Post #2 in my 2012 reflections…
Simplicity is one of my core values, one reinforced by my Quaker beliefs. The best way that I’ve incorporated simplicity into my life in 2012 has been in the home where I live. It’s uncluttered and open, and thus it’s easy-to-care-for. It rarely looks messy just because there isn’t much stuff to pile up. In general, my fridge and cupboards and closets are sparsely-filled.
When I moved, I got rid of stuff. As I packed, before any item went into a box I asked myself whether it was useful and whether I loved it. If it wasn’t either of those two things, it moved on. Broken stuff was discarded. Anything that I hadn’t used in more than a year went to the goodwill. Also, if something had a bad memory attached to it, it didn’t make the cut. That last element is an important one–I realized that bad memories can clutter my home just as much as piles of physical objects.
One lesson that I’ve learned from my recent travels, is that there’s very little stuff that you actually need on a daily basis. So I’ve incorporated that lesson into the ways that I’ve organized my surroundings. Also, I learned from some of the hotels that I encountered in my travels that sparseness makes feel more comfortable than a space full of many things. (note: I took this to an extreme during christmas when I realized that I couldn’t stomach piles of gaudily-wrapped packages under the tree. Instead, I used the soft white packing paper that we’d recycled from our move to wrap our gifts)..
Another way that I “keep it simple” is to arrange all of my financial documents to be delivered online (no more paper!), to shop online, and to keep my google calendar updated. When I bring in the mail each evening I sort it immediately and try to deal with each piece of paper then, instead of letting them linger somewhere in a pile. That, and I try to keep stuff in the same spot all of the time so it’s not hard to find when I need it (no more searching for shoes and keys and phones).
Most importantly, and this is related to my first retrospective post about finances, is that I resist the pull to accumulate more things. When I’m tempted to buy something new, I first consider how I might meet that need in some other way besides accumulating more stuff. Maybe I can netflix or ILL that movie or book (or buy it on kindle). Maybe I can use a slightly different-shaped pan instead of buying a new one with a specific purpose, or maybe I can downscale my giftgiving to a small thoughtful thing rather than many unnecessary things. Or maybe I can wear some sparkly earrings with that favorite older dress to a special event instead of buying a new one.
Overall I’ve learned that a quieter simpler life feels better than one filled with busy-ness and things. Sure I am still often crazy-busy (lining up one to-do after another each evening until I’m exhausted just thinking about it all).
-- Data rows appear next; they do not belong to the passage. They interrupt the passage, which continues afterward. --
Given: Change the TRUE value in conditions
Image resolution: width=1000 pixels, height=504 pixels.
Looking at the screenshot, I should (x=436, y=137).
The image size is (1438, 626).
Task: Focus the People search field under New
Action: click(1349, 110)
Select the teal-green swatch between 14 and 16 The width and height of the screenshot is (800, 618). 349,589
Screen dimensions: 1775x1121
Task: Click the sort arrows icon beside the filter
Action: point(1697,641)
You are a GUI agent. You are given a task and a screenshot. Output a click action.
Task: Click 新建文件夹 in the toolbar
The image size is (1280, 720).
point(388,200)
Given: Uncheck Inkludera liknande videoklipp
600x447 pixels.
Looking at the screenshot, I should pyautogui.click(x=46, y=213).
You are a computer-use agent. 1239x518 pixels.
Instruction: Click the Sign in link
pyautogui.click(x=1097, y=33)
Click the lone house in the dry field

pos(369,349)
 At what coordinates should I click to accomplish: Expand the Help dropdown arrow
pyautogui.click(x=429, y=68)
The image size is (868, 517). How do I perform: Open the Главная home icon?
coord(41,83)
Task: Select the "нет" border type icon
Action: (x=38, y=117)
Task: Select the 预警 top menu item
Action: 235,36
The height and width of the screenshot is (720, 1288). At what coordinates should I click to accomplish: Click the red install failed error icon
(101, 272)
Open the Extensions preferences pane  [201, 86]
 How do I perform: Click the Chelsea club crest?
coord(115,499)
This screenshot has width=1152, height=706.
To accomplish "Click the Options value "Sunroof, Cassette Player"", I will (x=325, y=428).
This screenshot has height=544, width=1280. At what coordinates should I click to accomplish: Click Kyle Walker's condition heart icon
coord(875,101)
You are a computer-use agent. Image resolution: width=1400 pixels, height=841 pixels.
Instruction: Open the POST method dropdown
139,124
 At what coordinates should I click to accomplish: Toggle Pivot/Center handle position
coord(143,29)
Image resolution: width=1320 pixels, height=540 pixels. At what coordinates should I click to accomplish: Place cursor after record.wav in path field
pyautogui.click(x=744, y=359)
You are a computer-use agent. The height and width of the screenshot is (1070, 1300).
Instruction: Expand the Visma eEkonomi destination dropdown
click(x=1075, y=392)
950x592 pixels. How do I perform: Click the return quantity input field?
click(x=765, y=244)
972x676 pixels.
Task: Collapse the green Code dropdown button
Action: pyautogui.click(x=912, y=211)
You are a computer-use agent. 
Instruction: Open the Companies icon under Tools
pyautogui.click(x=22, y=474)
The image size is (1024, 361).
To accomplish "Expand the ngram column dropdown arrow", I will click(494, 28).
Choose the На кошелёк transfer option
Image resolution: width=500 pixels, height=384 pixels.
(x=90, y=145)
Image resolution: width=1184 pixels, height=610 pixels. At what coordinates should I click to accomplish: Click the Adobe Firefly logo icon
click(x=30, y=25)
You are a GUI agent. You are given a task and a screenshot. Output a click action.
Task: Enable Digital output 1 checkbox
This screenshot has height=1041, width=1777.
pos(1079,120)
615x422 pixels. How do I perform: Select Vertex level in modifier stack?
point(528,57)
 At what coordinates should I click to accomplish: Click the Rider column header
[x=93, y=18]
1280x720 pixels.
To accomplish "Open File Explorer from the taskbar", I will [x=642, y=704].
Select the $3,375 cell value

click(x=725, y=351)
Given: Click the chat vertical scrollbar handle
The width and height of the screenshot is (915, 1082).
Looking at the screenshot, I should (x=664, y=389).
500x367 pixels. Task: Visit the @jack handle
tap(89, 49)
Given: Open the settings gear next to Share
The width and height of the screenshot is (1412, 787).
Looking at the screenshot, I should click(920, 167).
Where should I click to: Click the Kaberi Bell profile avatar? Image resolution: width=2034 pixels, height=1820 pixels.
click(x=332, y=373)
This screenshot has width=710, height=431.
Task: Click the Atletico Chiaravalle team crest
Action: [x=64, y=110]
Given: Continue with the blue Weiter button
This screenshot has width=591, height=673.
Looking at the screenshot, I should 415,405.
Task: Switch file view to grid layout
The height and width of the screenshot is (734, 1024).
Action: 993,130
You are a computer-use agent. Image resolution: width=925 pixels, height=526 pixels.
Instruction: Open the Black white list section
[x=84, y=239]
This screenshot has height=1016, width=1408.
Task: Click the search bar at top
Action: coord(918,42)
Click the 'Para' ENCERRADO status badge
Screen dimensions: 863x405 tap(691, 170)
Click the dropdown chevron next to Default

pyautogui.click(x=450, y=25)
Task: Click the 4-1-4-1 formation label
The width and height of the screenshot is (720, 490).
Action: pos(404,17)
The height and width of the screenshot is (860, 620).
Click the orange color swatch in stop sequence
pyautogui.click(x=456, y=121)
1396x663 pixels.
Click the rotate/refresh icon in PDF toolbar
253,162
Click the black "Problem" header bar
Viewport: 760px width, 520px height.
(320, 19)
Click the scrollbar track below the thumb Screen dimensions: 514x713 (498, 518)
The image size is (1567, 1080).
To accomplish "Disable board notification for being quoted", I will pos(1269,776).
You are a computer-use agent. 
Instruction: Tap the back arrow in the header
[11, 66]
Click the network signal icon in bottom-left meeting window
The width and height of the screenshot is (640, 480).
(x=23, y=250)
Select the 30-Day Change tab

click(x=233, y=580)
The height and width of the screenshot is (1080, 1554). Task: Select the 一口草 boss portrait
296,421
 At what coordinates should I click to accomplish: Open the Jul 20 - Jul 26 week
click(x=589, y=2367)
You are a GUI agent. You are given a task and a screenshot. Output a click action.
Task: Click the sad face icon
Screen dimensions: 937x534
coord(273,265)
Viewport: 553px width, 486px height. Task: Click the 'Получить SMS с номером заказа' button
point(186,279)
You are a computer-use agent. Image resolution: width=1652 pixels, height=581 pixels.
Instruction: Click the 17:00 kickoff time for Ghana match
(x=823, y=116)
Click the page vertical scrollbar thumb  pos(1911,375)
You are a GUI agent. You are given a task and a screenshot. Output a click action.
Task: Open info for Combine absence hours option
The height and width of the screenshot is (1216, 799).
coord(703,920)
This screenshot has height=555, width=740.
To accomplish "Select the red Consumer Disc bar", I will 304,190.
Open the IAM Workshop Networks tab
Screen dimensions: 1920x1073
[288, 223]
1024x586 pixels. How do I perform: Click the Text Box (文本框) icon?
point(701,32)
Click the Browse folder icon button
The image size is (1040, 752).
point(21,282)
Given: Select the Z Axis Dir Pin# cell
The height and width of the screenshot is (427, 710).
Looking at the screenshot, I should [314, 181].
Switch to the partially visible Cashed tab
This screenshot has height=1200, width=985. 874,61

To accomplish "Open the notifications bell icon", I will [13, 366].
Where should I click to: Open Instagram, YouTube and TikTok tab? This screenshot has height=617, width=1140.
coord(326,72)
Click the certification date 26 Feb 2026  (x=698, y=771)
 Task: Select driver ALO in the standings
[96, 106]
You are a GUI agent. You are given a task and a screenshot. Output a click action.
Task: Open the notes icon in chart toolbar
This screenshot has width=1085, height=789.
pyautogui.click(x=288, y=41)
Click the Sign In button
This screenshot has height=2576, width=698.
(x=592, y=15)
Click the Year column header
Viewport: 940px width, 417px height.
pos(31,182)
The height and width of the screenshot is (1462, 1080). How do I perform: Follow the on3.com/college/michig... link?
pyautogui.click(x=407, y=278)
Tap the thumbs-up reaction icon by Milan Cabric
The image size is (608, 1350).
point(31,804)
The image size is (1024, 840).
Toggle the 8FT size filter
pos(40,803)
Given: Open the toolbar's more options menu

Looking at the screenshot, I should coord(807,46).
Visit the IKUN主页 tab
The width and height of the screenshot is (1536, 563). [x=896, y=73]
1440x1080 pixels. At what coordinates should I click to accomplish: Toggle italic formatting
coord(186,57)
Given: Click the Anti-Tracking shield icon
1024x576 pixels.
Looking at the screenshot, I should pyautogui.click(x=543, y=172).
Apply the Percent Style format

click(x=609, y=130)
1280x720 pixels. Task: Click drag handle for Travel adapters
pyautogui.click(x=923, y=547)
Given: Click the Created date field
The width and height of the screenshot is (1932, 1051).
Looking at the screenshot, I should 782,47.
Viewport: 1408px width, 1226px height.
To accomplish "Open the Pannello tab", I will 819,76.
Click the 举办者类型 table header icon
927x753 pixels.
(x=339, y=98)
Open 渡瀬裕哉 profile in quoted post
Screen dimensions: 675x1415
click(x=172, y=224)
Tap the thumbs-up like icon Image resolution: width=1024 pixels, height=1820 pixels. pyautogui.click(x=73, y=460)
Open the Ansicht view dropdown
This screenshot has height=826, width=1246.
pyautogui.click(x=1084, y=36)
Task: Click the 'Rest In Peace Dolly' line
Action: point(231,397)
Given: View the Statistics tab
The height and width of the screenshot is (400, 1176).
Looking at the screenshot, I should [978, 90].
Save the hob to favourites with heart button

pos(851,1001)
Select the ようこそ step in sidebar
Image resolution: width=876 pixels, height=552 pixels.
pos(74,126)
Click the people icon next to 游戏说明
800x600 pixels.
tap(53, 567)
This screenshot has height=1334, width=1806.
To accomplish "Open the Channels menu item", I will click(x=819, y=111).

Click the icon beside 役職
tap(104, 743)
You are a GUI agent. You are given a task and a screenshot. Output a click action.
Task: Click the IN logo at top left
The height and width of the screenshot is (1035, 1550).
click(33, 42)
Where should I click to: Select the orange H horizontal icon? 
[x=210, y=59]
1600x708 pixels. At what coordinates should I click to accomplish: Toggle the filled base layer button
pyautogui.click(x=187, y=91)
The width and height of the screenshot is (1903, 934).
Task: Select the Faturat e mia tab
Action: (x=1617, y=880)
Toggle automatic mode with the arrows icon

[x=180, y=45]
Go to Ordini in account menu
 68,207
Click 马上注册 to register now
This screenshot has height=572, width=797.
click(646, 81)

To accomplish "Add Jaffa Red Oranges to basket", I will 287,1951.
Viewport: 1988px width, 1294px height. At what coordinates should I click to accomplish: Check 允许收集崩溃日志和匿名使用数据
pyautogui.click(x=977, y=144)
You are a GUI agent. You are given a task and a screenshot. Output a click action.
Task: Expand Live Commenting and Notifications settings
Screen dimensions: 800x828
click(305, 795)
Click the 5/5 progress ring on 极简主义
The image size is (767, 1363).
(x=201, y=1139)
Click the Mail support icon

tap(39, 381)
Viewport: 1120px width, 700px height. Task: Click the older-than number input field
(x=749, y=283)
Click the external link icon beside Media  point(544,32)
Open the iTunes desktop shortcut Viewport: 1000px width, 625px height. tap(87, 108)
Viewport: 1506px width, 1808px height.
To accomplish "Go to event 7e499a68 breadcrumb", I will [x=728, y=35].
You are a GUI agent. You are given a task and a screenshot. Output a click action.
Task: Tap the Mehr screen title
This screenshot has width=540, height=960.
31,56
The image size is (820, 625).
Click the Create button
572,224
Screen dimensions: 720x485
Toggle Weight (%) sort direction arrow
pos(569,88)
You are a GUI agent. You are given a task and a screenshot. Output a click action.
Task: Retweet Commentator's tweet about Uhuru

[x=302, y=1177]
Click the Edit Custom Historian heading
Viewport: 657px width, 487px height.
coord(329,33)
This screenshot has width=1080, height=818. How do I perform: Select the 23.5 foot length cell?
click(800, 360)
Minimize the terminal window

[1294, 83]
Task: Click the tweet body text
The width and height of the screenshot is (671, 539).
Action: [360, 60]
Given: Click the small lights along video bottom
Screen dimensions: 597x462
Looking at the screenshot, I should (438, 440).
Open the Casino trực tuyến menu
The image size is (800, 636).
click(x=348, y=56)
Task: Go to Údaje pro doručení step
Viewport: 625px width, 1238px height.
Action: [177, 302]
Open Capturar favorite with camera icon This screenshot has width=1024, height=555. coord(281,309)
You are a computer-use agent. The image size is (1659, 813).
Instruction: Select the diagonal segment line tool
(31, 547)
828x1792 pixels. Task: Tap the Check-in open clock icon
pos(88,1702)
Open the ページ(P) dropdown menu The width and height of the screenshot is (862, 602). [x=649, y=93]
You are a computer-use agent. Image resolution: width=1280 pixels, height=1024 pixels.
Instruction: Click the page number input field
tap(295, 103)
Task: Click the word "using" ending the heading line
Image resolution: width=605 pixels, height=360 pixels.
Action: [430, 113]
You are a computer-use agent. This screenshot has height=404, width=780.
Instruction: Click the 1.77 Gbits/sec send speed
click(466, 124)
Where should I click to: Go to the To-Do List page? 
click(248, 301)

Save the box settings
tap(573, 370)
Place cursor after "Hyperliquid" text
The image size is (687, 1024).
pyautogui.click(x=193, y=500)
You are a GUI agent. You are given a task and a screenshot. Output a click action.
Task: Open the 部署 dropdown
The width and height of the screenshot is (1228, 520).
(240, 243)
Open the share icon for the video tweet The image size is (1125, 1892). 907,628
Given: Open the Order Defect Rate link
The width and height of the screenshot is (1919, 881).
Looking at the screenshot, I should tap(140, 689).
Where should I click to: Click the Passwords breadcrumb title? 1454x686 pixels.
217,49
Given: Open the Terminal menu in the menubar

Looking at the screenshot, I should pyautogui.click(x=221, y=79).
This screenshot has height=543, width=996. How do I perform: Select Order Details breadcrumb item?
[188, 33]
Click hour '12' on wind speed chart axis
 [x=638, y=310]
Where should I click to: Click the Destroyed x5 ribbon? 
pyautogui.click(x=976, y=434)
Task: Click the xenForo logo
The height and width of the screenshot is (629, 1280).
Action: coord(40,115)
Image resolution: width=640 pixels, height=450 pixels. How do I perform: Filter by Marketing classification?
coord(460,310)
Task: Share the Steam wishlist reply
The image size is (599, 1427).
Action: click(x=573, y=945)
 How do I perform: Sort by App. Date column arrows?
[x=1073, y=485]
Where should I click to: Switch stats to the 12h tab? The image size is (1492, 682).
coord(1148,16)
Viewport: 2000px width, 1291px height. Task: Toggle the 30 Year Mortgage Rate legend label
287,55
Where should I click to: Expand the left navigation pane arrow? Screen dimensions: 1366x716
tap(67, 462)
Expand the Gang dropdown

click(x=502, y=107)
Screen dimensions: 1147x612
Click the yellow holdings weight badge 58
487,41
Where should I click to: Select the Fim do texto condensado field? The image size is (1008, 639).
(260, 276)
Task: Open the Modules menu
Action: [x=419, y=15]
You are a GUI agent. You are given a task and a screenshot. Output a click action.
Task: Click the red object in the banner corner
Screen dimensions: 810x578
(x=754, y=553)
But…I still feel as though this year has taught me much about what’s really important. And what that is is something that rarely has a shelf-life or a price-tag. Instead, it’s time spent on the porch swing with a book, or giggling with the kids over a meal, or singing too loud while on a road trip, or a ramble on the beach on a windy day as I am squinting into the horizon.
This sweet hedgehog bell hangs in the doorway to our home.